Denaby & Cadeby Miner’s Memorial Chapel – Chapter 1 Coal comes to the Area

Chapter 1 Coal comes to the Area

Coal was mined as a surface outcrop at Denaby in mediaeval times, and in 1487 there is a reference to a close there called Colepytes. In the early eighteenth century wooden waggon ways were constructed for the transport of hand hewn coal, from sites near the present swimming baths, to the river. At Engine House Farm, Old Denaby, coal was also being dug, from a seam, known as the Shafton seam.

The coal was used mainly for burning limestone to produce the lime, which was in turn mixed with other products such as horsehair for the mortar used in the building industry. The Fullerton Estate Plan shows evidence of such deposits, but it was not considered viable to extract them on a large scale until much later into the nineteenth century.

It was in July l863 that John Buckingham Pope, a London coal factor, and George Pearson a railway contractor, leased land from the Fullerton family of Thrybergh Hall, for the extraction of coal, from the previously mentioned eighteenth century Shafton seam to provide fuel and power for the sinking of a colliery shaft to the Barnsley “bed”.

The sinking proved to be a long and risky undertaking, despite the use of equipment considered very advanced for that day and age. Since the site was low lying, and the shaft was below the level of the river, there was a great deal of water to contend with. At 449 ‘/2 yards, the shaft proved to be the deepest in Yorkshire at that time. It was not until the end of 1868 that coal was finally produced on a commercial basis, and the colliery was fully working. By 1869 a manager had been appointed at a salary of £150 per annum plus a house, and by 1873 the success of the undertaking was such that his salary had been raised to £400 per annum.

Since the colliery had been sunk in a rural area and there had had to be a large influx of workers for the project, this meant that transport, housing, medical, social, educational, and religious and many other facilities had to be provided for these workers.

The first priority was housing, beginning with the construction of Thrybergh Terrace, or Cross Row as it was first called. These houses were the only colliery houses built with separate washhouses, and were therefore considered superior to some of the later ones. By 1868 half of Annerley Street then known as Annerley Buildings, the lodging houses in Woodside View, part of Doncaster Road (Pit Row) as far as Breeze´s Shop, and housing from the Reresby Arms to Kirby´s Hill had been completed.

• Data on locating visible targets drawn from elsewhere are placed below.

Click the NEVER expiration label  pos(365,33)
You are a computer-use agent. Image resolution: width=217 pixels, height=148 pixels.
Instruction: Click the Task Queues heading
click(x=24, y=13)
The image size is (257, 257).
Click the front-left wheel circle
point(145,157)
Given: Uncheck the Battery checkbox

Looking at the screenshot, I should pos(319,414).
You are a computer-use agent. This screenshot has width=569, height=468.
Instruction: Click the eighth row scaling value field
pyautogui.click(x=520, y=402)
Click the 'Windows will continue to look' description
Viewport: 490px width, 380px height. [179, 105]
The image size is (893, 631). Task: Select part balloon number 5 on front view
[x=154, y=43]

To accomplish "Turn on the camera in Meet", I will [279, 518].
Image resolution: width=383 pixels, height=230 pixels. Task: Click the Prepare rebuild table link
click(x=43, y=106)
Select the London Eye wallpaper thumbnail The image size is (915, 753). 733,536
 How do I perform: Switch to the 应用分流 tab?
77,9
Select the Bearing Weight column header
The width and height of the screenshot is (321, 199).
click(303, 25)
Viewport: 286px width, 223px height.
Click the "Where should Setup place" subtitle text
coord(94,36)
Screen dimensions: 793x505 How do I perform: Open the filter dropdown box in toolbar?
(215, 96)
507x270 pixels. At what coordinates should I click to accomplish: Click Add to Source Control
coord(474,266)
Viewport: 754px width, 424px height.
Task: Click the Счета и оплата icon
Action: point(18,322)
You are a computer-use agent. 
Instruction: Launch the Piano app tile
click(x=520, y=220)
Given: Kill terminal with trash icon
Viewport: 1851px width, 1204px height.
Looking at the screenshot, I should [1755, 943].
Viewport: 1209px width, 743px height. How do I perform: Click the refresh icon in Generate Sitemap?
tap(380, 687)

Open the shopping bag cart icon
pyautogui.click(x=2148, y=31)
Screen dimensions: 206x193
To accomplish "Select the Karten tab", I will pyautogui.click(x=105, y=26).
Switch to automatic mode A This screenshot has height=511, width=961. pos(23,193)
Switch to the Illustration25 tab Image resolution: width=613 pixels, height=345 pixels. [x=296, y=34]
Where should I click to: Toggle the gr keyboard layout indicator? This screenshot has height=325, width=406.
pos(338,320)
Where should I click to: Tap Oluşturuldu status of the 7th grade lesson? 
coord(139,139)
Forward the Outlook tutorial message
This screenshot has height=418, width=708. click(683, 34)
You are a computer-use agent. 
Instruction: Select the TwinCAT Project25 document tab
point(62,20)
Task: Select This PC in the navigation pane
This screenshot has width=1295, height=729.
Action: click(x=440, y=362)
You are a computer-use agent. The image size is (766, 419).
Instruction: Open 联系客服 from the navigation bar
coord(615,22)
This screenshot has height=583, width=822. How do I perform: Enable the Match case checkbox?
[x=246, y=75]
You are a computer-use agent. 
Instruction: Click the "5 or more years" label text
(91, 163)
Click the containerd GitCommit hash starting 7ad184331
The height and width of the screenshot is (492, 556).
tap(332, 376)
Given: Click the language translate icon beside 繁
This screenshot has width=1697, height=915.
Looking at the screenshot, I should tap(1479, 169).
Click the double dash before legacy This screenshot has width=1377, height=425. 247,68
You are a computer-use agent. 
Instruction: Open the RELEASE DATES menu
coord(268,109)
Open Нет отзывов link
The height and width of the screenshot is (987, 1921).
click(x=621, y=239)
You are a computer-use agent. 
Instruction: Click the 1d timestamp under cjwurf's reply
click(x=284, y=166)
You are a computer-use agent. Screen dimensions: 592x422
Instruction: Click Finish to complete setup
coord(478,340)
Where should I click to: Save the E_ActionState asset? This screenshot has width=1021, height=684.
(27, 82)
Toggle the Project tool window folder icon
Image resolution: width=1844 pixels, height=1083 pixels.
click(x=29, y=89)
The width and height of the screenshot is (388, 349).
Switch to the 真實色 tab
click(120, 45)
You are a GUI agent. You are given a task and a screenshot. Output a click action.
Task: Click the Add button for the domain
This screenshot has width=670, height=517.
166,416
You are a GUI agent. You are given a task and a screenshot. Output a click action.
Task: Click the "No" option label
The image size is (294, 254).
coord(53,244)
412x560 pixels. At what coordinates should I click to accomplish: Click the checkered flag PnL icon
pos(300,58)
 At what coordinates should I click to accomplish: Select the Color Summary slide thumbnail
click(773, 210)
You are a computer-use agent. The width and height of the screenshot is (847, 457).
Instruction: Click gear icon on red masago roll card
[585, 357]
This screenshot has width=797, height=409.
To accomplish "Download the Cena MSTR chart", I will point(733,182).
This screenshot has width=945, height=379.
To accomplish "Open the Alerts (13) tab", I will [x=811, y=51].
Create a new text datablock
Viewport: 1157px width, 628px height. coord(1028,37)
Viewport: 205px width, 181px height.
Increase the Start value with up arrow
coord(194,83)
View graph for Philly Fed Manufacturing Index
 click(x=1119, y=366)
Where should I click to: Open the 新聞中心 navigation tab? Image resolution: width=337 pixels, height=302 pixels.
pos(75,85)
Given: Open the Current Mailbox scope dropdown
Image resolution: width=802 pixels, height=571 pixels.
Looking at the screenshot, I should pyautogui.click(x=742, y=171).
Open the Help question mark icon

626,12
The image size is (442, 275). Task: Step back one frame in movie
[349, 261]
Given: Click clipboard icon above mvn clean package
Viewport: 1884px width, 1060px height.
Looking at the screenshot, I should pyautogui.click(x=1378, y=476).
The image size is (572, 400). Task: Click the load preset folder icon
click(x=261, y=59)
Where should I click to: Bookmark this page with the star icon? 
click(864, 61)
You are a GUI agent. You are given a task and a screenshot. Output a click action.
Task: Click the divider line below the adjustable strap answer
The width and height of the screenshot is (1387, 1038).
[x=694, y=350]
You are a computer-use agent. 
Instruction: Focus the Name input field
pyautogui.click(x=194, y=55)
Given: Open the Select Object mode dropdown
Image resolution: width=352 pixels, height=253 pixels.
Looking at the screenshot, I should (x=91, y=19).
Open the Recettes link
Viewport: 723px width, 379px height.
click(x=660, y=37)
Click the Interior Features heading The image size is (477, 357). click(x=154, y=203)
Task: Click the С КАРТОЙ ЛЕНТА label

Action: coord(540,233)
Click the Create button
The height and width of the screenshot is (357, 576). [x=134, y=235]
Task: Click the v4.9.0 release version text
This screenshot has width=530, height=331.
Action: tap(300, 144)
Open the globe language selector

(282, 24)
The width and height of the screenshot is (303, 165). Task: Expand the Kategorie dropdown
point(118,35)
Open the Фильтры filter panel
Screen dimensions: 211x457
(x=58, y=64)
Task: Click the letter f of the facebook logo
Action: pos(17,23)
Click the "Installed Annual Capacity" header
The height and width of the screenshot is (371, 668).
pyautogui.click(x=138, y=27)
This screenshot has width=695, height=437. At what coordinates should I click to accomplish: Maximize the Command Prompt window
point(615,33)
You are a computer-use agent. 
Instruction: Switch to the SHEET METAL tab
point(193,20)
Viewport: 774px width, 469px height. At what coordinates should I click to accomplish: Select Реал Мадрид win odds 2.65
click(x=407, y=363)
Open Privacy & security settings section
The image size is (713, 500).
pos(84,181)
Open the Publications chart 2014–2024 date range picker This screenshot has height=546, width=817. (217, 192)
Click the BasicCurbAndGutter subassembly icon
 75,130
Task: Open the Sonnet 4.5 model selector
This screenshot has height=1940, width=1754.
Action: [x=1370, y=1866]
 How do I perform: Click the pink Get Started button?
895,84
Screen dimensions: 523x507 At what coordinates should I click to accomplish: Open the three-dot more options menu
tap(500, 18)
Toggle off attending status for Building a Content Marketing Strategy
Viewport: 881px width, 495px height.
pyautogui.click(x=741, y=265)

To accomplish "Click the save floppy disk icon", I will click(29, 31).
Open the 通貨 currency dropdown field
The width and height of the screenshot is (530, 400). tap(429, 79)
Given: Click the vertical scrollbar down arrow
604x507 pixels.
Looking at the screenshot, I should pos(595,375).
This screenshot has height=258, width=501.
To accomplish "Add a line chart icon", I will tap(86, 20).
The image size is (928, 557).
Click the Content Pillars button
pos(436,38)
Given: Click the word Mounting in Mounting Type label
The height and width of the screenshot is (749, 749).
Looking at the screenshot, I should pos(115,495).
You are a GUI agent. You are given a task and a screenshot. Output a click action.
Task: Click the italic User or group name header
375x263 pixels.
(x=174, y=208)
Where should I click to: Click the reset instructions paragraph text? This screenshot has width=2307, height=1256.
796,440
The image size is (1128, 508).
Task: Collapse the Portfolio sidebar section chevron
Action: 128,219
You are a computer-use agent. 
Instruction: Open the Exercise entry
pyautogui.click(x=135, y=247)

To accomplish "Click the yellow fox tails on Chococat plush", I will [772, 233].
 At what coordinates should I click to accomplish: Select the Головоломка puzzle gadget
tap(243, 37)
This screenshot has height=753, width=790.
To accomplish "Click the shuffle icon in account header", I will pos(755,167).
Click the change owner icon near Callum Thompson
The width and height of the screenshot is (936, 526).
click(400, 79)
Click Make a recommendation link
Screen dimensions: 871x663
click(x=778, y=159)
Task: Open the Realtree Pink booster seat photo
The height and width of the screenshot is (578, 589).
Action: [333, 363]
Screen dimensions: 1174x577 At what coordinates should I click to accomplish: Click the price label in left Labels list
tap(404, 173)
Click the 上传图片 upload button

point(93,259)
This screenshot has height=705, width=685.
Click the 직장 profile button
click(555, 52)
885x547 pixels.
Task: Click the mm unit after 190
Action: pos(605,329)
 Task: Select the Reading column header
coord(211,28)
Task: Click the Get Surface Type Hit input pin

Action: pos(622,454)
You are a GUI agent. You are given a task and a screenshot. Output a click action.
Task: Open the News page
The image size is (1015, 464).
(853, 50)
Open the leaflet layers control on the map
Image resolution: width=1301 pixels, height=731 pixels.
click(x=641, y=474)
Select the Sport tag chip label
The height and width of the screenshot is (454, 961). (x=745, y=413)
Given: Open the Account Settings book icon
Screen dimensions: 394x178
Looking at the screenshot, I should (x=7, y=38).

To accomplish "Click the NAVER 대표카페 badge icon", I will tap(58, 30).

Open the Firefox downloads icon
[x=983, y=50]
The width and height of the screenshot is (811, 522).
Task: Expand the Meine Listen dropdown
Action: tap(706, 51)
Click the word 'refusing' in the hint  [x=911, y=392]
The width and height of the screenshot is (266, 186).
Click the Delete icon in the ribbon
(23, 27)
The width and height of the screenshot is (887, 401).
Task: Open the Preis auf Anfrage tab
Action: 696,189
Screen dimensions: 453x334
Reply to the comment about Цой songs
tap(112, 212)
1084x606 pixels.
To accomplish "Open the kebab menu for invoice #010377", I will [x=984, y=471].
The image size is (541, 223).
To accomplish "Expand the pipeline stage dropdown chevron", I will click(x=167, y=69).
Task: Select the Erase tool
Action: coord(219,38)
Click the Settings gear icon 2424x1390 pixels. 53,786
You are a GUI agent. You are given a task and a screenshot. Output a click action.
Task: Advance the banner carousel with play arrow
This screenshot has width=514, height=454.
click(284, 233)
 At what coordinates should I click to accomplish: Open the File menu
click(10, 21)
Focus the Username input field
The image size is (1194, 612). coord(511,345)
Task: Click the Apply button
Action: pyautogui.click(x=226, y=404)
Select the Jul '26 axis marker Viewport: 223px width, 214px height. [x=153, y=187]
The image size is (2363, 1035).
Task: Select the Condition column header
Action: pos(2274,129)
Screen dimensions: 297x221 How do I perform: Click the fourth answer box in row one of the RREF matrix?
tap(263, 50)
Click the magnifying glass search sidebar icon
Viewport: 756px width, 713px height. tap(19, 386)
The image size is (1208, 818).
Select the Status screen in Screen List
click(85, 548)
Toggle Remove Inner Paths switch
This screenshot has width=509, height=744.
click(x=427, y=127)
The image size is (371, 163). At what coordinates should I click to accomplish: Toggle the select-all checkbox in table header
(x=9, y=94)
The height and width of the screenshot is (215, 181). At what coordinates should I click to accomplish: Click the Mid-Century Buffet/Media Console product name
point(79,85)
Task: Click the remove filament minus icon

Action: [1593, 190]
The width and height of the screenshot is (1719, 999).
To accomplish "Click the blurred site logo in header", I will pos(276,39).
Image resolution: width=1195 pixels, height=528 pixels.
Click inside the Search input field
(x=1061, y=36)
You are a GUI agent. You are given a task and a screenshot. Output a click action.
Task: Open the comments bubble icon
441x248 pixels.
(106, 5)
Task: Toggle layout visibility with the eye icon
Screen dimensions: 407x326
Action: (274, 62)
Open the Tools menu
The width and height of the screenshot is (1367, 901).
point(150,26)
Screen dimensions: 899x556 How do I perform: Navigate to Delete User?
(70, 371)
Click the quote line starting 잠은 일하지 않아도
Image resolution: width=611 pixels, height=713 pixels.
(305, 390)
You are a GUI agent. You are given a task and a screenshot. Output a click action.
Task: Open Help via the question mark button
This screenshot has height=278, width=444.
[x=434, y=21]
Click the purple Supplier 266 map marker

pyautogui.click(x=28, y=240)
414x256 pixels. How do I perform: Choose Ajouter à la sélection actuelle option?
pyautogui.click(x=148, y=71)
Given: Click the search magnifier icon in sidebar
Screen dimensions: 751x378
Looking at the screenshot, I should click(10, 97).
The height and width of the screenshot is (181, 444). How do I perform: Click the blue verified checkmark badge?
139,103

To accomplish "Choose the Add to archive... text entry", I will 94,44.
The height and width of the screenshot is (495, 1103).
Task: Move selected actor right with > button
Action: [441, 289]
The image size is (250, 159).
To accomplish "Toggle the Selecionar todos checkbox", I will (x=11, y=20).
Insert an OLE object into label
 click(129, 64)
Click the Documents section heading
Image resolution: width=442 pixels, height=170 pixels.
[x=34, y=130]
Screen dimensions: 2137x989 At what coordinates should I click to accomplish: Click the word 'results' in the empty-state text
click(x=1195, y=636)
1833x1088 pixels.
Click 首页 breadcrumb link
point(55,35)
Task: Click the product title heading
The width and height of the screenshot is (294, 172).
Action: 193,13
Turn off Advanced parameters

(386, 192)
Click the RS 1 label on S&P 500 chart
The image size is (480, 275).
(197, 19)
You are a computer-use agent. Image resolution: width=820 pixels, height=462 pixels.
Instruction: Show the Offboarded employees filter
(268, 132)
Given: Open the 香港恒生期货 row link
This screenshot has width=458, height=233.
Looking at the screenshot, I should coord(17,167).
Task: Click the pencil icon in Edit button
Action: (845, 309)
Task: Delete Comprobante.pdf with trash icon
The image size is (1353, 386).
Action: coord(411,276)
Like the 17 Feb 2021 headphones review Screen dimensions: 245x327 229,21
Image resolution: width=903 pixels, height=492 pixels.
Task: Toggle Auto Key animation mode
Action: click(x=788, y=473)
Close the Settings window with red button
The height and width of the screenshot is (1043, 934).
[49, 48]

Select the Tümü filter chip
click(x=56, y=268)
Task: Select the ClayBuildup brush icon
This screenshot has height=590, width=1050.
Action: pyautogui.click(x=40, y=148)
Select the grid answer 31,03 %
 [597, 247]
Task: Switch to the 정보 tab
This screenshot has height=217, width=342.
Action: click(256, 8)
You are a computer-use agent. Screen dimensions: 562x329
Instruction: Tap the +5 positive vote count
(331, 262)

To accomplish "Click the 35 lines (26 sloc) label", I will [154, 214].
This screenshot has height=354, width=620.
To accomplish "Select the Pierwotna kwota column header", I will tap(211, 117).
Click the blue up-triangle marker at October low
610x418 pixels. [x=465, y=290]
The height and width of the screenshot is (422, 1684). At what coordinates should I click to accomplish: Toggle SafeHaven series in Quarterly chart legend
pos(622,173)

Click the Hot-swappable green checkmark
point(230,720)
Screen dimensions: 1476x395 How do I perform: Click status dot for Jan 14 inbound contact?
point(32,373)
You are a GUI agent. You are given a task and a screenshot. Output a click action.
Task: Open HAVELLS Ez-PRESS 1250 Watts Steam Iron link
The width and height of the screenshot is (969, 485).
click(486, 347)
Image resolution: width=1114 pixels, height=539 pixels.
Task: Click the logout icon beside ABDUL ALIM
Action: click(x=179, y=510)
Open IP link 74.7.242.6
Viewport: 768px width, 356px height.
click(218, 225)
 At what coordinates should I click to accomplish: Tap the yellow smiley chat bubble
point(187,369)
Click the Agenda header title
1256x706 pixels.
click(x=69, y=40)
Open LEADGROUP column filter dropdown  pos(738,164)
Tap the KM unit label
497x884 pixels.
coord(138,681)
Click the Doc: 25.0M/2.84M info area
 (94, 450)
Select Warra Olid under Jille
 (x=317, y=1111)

Gradually, what had begun as a quiet, rural area, orientated to agriculture, became one of grime, smoke and soot, due to the industrialisation. Following the creation of new jobs and opportunities to develop new skills, workers flooded into the area from all over the British Isles. They worked not only at the colliery and glassworks, but also on roads and railways, waterways and service industries.

In 1861 the population was only 203. By 1871 it had risen to 695, of whom 166 were miners, living in 100 colliery built houses, only 10 of these men were born in Yorkshire. Over the next 10 years these numbers had increased to 1,631.

It seems ironical given the 1861 population of 203, that over the 100 years of production at Denaby Main Colliery there were 203 fatal accidents.

The development of a new pit at Cadeby resulted in the formation of Denaby & Cadeby Colliery Co. By 1893, the ten feet thick Barnsley bed of coal had been located and production began. The colliery was the largest and deepest in Yorkshire at 770 yards. By 1899 there were 3,500 men employed by the company, 2,600 of whom worked underground. Output per day was 1,600 tons, this, despite the fact that the colliery was not as yet at full capacity, having still a mile of coal face opened upon which no coal getting had yet been done. It was estimated that at full working capacity, output would be close to 5,000 tons per day.

It was described as the most modern pit in the country, arousing interest among mining engineers from other areas who came to see the new machinery installed there. The “Humboldt” washer had a capacity of 1,500 tons of coal per day Chambers patent screen could handle 1,000 tons, and the Schile ventilator produced half a million cubic feet of air per minute. Great interest was shown in the coke ovens and modern by-product recovery plant. The production from both Denaby and Cadeby collieries continued to increase with large amounts of washed steam coal being shipped overseas to Europe, South America´s ports and also the Baltic States. As the years passed, ownership of the collieries passed into other hands, however in 1947 “Nationalisation” was introduced and private ownership ceased.

It can be seen that the collieries were the magnet that attracted the original inhabitants to the village, seeking the work created there. The majority of these workers and their families would be strangers to each other, coming from diverse stratas of society, to fill the various jobs required. There were architects, clerks labourers, doctors, joiners, blacksmiths, bricklayers and coal hewers, all thrown together into the melting pot to form a new community around the two mines. There can be little wonder that some conflicts arose, at work, at home, and at leisure. It is remarkable though, how in times of trouble, there was a great unity of spirit. The history of the collieries is one of drama, courage and deprivation, coupled with good comradeship, stubbornness and humour.